Eu estava começando a ficar com medo. Dei mais alguns passos adentro e vi algo se mover com o canto do meu olho. Eu me virei, mas não havia nada lá. Eu dei um passo adiante e aconteceu novamente. Então pensei ter ouvido uma voz sussurrada e fiquei muito assustado. Resolvi sair dali e voltar para o meu pai.
Voltei-me para a escada e fiquei surpreso ao ver a Dama das Bonecas parada na minha frente. Ela era um cadáver em decomposição com olhos vermelhos grandes e fixos. Ela gritou na minha cara, um grunhido sobrenatural que me abalou profundamente. Gritei e passei por ela correndo, desci as escadas e saí feito foguete pela porta da frente. Enquanto corria para fora de casa, pude ouvir uma risada estridente e risonha.
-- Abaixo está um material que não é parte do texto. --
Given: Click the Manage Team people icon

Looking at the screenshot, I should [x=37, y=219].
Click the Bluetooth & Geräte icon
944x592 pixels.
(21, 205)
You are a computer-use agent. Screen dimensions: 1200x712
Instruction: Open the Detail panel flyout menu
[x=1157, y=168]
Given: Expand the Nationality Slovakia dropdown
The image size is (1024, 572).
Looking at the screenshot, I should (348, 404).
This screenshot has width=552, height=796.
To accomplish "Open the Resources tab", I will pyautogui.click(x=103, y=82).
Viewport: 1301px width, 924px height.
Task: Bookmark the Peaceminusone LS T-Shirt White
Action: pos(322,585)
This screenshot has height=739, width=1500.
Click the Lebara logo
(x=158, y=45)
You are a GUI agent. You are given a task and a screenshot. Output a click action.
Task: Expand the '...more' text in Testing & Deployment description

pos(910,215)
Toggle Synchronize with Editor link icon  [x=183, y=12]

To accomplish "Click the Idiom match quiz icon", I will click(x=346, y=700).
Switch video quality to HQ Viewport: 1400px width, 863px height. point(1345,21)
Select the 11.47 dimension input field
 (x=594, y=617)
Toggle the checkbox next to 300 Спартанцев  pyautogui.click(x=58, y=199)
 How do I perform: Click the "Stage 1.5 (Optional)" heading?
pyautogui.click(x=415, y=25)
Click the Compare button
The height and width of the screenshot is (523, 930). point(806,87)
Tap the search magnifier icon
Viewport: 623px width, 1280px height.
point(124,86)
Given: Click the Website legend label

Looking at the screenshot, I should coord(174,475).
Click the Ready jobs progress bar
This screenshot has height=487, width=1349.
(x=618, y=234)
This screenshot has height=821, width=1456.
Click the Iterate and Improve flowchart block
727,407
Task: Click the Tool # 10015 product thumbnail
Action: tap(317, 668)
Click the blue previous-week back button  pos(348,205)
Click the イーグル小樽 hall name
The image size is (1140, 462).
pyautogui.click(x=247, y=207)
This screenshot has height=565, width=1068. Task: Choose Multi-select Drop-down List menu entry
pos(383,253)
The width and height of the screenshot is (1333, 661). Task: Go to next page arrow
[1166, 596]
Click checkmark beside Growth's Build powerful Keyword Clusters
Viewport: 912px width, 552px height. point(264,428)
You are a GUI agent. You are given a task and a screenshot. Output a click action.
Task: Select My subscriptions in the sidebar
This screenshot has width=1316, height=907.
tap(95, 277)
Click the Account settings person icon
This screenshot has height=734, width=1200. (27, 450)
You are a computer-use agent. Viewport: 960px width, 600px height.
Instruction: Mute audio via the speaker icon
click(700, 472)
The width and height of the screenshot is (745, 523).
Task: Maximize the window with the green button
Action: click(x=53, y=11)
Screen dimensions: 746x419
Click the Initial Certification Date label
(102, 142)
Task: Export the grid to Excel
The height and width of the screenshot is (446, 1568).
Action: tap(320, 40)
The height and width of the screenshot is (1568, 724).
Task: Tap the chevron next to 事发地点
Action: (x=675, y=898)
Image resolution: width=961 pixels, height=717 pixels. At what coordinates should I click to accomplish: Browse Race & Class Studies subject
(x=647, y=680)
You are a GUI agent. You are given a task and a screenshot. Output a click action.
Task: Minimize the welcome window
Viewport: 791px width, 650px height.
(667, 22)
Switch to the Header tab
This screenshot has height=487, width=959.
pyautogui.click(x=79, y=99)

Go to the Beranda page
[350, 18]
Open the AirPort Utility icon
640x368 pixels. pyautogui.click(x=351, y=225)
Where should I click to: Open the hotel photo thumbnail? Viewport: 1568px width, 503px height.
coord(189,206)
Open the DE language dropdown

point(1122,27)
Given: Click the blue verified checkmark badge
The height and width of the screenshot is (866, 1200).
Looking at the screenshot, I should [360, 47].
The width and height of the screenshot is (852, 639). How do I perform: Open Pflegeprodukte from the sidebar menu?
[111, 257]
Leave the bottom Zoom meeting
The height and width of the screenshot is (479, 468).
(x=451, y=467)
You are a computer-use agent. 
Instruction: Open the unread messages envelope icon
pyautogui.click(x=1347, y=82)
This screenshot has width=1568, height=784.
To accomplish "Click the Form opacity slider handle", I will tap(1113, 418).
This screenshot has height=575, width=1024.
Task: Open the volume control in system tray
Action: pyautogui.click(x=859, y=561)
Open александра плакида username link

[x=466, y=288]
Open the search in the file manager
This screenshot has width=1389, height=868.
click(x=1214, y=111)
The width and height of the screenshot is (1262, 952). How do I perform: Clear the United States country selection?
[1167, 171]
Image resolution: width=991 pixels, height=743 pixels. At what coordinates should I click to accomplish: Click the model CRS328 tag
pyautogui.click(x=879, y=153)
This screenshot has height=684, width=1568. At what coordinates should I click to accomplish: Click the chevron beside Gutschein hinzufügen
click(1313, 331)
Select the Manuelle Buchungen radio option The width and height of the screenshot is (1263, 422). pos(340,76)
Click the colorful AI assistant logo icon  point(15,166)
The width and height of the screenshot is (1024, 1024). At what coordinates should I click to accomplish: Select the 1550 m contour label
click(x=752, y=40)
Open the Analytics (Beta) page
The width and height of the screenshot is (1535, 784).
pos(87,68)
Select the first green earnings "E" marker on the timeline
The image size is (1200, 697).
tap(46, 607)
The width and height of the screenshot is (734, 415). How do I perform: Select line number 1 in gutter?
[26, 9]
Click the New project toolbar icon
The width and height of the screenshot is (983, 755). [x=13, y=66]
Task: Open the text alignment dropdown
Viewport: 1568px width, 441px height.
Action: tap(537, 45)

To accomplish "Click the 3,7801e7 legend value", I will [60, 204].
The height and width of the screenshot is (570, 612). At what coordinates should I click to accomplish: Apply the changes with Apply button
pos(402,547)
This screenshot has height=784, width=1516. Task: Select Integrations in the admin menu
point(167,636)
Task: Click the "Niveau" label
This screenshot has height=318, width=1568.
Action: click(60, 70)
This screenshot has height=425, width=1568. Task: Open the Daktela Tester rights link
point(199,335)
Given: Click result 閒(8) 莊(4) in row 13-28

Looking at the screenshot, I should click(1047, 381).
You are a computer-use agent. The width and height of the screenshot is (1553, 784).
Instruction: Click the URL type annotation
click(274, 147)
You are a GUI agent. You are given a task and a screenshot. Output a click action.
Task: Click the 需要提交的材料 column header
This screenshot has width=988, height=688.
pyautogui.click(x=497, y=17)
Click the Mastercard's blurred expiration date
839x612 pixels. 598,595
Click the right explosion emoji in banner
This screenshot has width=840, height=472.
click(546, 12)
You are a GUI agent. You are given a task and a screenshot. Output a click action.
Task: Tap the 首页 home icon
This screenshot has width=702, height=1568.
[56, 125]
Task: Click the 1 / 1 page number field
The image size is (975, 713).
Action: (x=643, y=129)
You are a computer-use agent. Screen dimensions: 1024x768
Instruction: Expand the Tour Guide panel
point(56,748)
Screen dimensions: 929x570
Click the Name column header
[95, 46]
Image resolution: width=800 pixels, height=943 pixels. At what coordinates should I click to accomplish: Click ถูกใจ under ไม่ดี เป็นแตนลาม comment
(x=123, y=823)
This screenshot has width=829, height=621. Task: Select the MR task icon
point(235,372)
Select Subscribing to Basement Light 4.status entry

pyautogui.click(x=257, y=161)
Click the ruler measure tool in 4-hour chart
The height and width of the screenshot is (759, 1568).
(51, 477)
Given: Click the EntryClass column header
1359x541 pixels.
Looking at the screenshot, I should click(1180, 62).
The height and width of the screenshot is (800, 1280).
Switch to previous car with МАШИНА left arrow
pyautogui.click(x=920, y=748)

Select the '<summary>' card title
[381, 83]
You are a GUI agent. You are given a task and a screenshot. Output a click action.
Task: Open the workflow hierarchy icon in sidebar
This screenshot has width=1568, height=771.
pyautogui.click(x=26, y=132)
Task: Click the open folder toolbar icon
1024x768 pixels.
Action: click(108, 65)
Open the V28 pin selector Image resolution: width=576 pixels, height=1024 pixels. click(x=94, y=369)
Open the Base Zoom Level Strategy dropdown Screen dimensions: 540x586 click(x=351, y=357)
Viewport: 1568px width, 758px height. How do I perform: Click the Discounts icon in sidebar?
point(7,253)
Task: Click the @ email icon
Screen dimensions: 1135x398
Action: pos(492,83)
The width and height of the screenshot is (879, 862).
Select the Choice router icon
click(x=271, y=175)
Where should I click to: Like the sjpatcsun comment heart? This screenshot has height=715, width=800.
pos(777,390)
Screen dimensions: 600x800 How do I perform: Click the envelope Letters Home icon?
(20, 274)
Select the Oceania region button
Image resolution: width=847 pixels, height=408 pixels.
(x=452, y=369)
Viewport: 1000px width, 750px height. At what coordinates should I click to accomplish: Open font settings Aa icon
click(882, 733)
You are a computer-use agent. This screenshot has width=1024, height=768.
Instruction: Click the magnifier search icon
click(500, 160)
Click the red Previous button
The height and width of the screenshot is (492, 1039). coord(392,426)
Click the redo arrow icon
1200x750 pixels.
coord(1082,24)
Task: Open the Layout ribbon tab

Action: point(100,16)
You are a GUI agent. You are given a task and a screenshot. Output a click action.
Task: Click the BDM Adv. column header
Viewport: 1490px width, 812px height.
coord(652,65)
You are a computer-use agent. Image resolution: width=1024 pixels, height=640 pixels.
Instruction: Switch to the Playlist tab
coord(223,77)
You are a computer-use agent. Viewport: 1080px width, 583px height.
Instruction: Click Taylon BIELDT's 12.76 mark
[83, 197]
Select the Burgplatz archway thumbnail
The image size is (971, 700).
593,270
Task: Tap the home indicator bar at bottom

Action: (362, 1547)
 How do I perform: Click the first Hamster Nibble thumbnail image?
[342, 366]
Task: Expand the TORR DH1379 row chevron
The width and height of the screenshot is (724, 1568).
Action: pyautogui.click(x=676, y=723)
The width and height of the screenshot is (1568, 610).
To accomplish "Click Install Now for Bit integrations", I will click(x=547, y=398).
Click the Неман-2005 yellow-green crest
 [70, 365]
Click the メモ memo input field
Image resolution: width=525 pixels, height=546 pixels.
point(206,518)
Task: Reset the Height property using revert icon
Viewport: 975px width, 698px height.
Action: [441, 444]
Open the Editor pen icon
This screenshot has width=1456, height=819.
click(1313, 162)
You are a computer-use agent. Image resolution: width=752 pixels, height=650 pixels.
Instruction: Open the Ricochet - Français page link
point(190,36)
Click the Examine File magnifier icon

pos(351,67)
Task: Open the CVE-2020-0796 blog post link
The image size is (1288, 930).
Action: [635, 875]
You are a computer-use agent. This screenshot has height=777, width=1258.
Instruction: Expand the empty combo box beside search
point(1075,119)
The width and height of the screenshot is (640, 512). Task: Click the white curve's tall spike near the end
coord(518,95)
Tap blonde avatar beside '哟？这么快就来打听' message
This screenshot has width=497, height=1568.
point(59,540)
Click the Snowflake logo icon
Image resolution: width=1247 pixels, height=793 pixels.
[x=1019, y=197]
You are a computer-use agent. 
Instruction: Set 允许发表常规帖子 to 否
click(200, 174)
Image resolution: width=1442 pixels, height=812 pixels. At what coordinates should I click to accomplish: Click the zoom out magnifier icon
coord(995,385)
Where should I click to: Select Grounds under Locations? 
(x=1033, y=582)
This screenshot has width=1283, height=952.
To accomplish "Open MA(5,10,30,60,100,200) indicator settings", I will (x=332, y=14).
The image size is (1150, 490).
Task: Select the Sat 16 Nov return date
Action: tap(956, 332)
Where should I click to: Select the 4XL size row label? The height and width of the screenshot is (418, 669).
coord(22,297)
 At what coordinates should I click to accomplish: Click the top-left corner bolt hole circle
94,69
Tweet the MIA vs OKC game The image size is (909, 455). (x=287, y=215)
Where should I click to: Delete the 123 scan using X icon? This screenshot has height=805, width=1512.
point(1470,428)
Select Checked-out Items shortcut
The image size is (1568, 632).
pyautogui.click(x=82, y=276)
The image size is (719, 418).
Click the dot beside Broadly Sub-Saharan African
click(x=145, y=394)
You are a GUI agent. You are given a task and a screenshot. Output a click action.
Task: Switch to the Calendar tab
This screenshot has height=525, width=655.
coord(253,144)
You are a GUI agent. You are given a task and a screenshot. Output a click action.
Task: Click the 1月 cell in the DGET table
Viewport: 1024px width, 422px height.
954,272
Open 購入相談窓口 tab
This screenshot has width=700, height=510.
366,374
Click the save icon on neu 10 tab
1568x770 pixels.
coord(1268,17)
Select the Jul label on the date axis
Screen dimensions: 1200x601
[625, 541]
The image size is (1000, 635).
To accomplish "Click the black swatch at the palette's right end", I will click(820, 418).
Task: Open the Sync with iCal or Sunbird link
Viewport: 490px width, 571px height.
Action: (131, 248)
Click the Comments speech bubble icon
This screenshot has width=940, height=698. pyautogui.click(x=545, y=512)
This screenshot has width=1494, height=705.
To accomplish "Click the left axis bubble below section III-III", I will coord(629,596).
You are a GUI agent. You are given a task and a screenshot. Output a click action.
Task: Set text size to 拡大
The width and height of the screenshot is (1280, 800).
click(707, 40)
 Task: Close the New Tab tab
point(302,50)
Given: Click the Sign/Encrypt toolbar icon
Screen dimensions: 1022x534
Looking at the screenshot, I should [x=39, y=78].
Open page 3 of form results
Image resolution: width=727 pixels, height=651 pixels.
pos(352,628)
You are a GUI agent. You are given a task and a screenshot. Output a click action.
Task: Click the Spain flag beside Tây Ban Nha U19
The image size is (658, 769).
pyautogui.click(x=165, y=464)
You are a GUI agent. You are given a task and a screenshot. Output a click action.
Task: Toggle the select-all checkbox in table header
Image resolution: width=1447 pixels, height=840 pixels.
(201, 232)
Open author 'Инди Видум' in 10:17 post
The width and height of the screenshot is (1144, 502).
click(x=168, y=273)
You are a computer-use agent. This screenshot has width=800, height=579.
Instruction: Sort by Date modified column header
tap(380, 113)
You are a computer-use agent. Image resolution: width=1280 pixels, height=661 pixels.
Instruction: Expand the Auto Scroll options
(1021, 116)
De volta ao carrinho, meu pai me perguntou o que havia acontecido. Eu estava quase sufocando de medo e mal conseguia falar. Saímos da aldeia imediatamente e eu sequer olhei para trás. Uma hora depois, eu ainda estava tremendo, e uma hora depois disso, ainda podia sentir o fedor de carne podre.
Por fim, consegui contar a meu pai o que tinha visto. Ele disse que era o castigo de Iskra por matar as crianças … ficar presa entre a vida e a morte. Ainda não estou convencido. Eu ouvi a risada louca que veio de seu crânio ressecado. Eu me pergunto se enlouquecida pelas falsas acusações, ela enganou a morte para algum dia se vingar daqueles que a trataram com injustiça?
Talvez eu esteja sendo tão paranoica e tola quanto aqueles que a acusaram de dar brinquedos malditos tantos anos atrás… Tudo que sei com certeza é o que vi com meus próprios olhos… uma criatura que deveria estar morta há muito tempo, mas estava muito, muito viva.
Agora que cresci e tenho minhas próprias filhas, eu não as deixo brincar de boneca.